You have the right to cancel a reaffirmation agreement by notifying the creditor in writing at any time before the court enters your discharge or within 60 days after the agreement is filed with the court, whichever comes later.10Office of the Law Revision Counsel. 11 USC 524 – Effect of Discharge Reaffirming a debt is the riskiest of the three choices because it puts you back on the hook personally. If you reaffirm a car loan and later can’t make payments, the lender can repossess the car and sue you for any remaining balance — and you won’t be eligible for another Chapter 7 discharge for eight years.

Debts That Survive Bankruptcy

Chapter 7 eliminates most unsecured debt, but certain categories are specifically excluded from discharge. The main ones are:

  • Domestic support obligations: Child support and alimony are never dischargeable.
  • Most student loans: Student loan debt survives unless you file a separate action proving repayment would impose an undue hardship, which is a difficult standard to meet.
  • Certain tax debts: Recent income tax obligations generally survive. Older tax debt may qualify for discharge if the return was due more than three years before filing, was actually filed more than two years before filing, and the tax was assessed more than 240 days before filing. Fraudulent returns and willful tax evasion disqualify a debt entirely.
  • Debts from fraud or intentional harm: Money you obtained through false pretenses, credit card charges for luxury goods over $900 made within 90 days of filing, and cash advances over $1,250 taken within 70 days of filing are presumed non-dischargeable.11Office of the Law Revision Counsel. 11 USC 523 – Exceptions to Discharge
  • DUI-related injury debts: Debts for personal injury or death caused by driving while intoxicated cannot be discharged.11Office of the Law Revision Counsel. 11 USC 523 – Exceptions to Discharge
  • Criminal fines and restitution: Court-ordered penalties from criminal cases survive bankruptcy.
  • Unlisted debts: If you forget to include a creditor on your schedules and that creditor didn’t learn about your case in time to participate, the debt may not be discharged.11Office of the Law Revision Counsel. 11 USC 523 – Exceptions to Discharge

That last point is worth emphasizing. Your creditor list doesn’t have to be perfect in every detail, but it does have to be complete. Leaving a creditor off your schedules is one of the most common and most avoidable mistakes in Chapter 7.

The Discharge and Closing Your Case

Debtor Education Course

Before the court will grant your discharge, you must complete a second educational course called a debtor education or financial management course. This is a separate requirement from the pre-filing credit counseling. The course covers budgeting, money management, and using credit responsibly. Like the counseling session, it can be completed online and typically costs $10 to $50. You must file a certificate of completion with the court. If you don’t, the court will not enter your discharge, and your case may eventually be closed without one — meaning you went through the entire process for nothing.12GovInfo. Federal Rules of Bankruptcy Procedure – Rule 4004

Timeline to Discharge

After the 341 meeting, creditors and the trustee have 60 days to file objections to your discharge. If no one objects and you’ve completed the debtor education course, the court enters the discharge order promptly after that 60-day window closes. From start to finish, a straightforward Chapter 7 case typically takes about three to four months from filing to discharge.
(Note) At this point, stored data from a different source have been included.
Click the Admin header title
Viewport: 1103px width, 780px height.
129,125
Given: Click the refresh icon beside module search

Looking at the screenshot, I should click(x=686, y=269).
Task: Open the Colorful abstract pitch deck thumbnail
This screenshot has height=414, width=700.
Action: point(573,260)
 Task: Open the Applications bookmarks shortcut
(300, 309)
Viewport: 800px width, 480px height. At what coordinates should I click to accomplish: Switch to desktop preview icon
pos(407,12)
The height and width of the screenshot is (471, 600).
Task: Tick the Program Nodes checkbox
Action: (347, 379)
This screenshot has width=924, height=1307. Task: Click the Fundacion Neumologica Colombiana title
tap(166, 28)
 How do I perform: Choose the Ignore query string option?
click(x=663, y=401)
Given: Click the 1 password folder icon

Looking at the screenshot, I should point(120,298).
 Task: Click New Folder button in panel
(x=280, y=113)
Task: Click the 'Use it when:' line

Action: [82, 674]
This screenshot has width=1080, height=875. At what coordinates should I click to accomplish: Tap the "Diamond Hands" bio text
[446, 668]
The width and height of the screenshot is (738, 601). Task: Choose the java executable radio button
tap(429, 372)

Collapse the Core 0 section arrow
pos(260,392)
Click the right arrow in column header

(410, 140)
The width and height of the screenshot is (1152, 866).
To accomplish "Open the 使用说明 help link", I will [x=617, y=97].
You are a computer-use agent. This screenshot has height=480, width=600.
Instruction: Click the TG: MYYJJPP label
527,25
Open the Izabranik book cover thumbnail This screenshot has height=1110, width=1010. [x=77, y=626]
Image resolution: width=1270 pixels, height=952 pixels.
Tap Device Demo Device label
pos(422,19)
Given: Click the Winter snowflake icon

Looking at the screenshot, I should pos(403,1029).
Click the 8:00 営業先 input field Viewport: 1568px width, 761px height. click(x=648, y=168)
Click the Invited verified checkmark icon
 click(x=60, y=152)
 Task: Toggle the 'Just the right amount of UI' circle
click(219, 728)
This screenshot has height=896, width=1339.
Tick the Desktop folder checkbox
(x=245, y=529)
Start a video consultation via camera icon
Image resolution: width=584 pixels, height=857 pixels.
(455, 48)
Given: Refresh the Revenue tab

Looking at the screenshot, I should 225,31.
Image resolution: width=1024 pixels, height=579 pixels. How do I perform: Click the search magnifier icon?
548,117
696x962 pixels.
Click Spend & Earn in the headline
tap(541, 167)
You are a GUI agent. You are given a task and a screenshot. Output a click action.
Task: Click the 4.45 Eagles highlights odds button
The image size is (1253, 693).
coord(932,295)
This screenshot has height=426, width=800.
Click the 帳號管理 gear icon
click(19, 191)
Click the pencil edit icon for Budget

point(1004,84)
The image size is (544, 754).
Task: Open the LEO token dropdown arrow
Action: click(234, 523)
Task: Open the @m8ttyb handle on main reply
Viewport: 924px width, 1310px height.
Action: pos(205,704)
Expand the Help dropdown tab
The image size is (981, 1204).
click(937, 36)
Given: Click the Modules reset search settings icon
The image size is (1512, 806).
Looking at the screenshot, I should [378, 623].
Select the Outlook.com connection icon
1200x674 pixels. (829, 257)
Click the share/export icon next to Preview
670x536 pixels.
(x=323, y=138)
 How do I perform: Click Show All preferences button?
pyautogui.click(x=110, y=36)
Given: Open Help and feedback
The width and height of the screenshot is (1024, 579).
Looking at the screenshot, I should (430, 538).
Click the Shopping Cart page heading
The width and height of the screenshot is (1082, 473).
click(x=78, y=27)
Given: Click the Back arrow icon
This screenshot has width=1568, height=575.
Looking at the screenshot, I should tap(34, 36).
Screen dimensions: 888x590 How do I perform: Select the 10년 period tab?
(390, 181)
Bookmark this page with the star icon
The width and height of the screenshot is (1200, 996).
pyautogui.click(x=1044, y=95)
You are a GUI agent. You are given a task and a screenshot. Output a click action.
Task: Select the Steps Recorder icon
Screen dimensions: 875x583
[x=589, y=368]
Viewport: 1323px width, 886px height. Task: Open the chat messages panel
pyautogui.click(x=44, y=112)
The discharge order releases you from personal liability on all qualifying debts. Creditors are permanently barred from attempting to collect those debts, and any violation of the discharge order can be treated as contempt of court.

Impact on Your Credit

A Chapter 7 bankruptcy stays on your credit report for 10 years from the date of filing.13Office of the Law Revision Counsel. 15 USC 1681c – Requirements Relating to Information Contained in Consumer Reports The practical impact, however, diminishes over time. Many filers see credit score improvements within a year or two of discharge simply because the discharged debts are no longer reported as delinquent. Rebuilding credit after Chapter 7 is a real process, but for someone who was already drowning in unpayable debt, the trajectory typically moves upward faster than most people expect.